> Exercise
Only certain lines below are wanted: those starting at the line containing "Click the Seelöweninsel photo" and ending at the line containing "Task: Open Channel partner transactions tile", both included, each retyped exactly.

_____

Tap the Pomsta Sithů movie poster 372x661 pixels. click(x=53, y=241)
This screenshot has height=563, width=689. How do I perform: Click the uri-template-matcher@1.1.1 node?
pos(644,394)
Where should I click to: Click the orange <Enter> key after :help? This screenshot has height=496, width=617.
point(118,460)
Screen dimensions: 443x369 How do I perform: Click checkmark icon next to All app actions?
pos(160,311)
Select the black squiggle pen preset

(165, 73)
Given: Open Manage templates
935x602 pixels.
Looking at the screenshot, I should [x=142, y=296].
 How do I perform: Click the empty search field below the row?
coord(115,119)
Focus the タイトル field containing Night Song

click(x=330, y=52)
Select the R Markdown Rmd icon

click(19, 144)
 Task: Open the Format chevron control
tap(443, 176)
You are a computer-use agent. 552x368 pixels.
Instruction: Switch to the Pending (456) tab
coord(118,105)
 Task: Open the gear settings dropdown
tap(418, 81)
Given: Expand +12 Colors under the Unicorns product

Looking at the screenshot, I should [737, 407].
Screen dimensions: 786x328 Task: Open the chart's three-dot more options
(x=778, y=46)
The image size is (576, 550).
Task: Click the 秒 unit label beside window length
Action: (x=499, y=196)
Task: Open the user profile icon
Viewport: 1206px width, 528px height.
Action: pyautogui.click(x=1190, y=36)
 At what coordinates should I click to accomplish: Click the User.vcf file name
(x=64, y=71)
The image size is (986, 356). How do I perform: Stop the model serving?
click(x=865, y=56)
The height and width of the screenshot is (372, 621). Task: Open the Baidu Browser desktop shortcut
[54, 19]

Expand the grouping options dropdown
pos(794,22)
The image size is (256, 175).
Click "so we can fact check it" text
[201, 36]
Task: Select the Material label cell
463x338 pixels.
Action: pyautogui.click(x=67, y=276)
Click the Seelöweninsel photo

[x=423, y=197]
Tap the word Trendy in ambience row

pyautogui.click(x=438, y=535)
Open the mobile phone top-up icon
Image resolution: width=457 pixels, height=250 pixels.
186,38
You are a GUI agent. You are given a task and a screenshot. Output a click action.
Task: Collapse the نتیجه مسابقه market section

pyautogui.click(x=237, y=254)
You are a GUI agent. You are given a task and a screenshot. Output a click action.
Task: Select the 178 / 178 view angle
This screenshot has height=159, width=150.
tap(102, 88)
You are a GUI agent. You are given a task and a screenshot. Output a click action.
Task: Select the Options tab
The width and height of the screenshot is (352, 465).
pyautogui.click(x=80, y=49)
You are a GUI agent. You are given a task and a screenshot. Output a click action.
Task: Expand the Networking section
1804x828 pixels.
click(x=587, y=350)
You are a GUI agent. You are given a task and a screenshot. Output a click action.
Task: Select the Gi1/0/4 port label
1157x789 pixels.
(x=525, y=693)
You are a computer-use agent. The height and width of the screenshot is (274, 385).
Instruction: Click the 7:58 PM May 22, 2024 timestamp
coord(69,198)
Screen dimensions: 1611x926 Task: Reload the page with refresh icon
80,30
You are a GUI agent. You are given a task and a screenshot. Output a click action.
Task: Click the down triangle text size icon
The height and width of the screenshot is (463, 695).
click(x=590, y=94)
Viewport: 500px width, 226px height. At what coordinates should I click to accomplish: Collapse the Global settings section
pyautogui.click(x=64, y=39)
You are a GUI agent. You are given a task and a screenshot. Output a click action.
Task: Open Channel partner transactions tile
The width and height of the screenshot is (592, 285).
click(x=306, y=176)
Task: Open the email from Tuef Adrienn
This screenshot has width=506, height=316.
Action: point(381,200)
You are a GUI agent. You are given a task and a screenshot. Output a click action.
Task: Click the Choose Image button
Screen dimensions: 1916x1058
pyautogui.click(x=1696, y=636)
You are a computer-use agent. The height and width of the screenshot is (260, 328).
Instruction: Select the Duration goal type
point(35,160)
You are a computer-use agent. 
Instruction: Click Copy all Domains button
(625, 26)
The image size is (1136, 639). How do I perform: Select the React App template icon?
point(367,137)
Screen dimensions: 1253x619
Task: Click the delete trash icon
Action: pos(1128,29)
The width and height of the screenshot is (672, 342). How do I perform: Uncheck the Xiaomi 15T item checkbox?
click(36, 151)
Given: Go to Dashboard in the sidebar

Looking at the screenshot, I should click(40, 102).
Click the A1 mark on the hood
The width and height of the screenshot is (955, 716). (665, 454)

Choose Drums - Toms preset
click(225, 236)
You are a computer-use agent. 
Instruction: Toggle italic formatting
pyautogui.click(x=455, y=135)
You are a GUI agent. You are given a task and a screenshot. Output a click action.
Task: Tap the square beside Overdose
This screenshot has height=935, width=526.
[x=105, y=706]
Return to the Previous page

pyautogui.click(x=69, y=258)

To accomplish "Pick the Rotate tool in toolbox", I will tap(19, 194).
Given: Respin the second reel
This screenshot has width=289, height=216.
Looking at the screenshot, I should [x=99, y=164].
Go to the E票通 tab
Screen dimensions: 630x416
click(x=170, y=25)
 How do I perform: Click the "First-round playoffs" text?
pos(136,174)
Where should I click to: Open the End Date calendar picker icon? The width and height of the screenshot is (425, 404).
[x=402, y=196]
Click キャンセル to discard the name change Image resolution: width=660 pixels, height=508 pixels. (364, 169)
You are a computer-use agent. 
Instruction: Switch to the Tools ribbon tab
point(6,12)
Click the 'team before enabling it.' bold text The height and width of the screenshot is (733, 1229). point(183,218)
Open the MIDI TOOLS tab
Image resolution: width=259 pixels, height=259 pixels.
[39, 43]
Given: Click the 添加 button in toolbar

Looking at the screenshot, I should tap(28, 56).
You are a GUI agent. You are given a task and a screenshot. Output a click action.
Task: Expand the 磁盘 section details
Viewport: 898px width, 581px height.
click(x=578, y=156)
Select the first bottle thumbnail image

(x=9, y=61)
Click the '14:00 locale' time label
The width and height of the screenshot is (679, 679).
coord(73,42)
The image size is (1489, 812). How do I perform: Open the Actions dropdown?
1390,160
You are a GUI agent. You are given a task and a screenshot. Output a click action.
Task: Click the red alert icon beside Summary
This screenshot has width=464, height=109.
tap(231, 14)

_____

> Task output
Click the Seelöweninsel photo

[x=423, y=197]
Tap the word Trendy in ambience row

pyautogui.click(x=438, y=535)
Open the mobile phone top-up icon
Image resolution: width=457 pixels, height=250 pixels.
186,38
You are a GUI agent. You are given a task and a screenshot. Output a click action.
Task: Collapse the نتیجه مسابقه market section

pyautogui.click(x=237, y=254)
You are a GUI agent. You are given a task and a screenshot. Output a click action.
Task: Select the 178 / 178 view angle
This screenshot has height=159, width=150.
tap(102, 88)
You are a GUI agent. You are given a task and a screenshot. Output a click action.
Task: Select the Options tab
The width and height of the screenshot is (352, 465).
pyautogui.click(x=80, y=49)
You are a GUI agent. You are given a task and a screenshot. Output a click action.
Task: Expand the Networking section
1804x828 pixels.
click(x=587, y=350)
You are a GUI agent. You are given a task and a screenshot. Output a click action.
Task: Select the Gi1/0/4 port label
1157x789 pixels.
(x=525, y=693)
You are a computer-use agent. The height and width of the screenshot is (274, 385).
Instruction: Click the 7:58 PM May 22, 2024 timestamp
coord(69,198)
Screen dimensions: 1611x926 Task: Reload the page with refresh icon
80,30
You are a GUI agent. You are given a task and a screenshot. Output a click action.
Task: Click the down triangle text size icon
The height and width of the screenshot is (463, 695).
click(x=590, y=94)
Viewport: 500px width, 226px height. At what coordinates should I click to accomplish: Collapse the Global settings section
pyautogui.click(x=64, y=39)
You are a GUI agent. You are given a task and a screenshot. Output a click action.
Task: Open Channel partner transactions tile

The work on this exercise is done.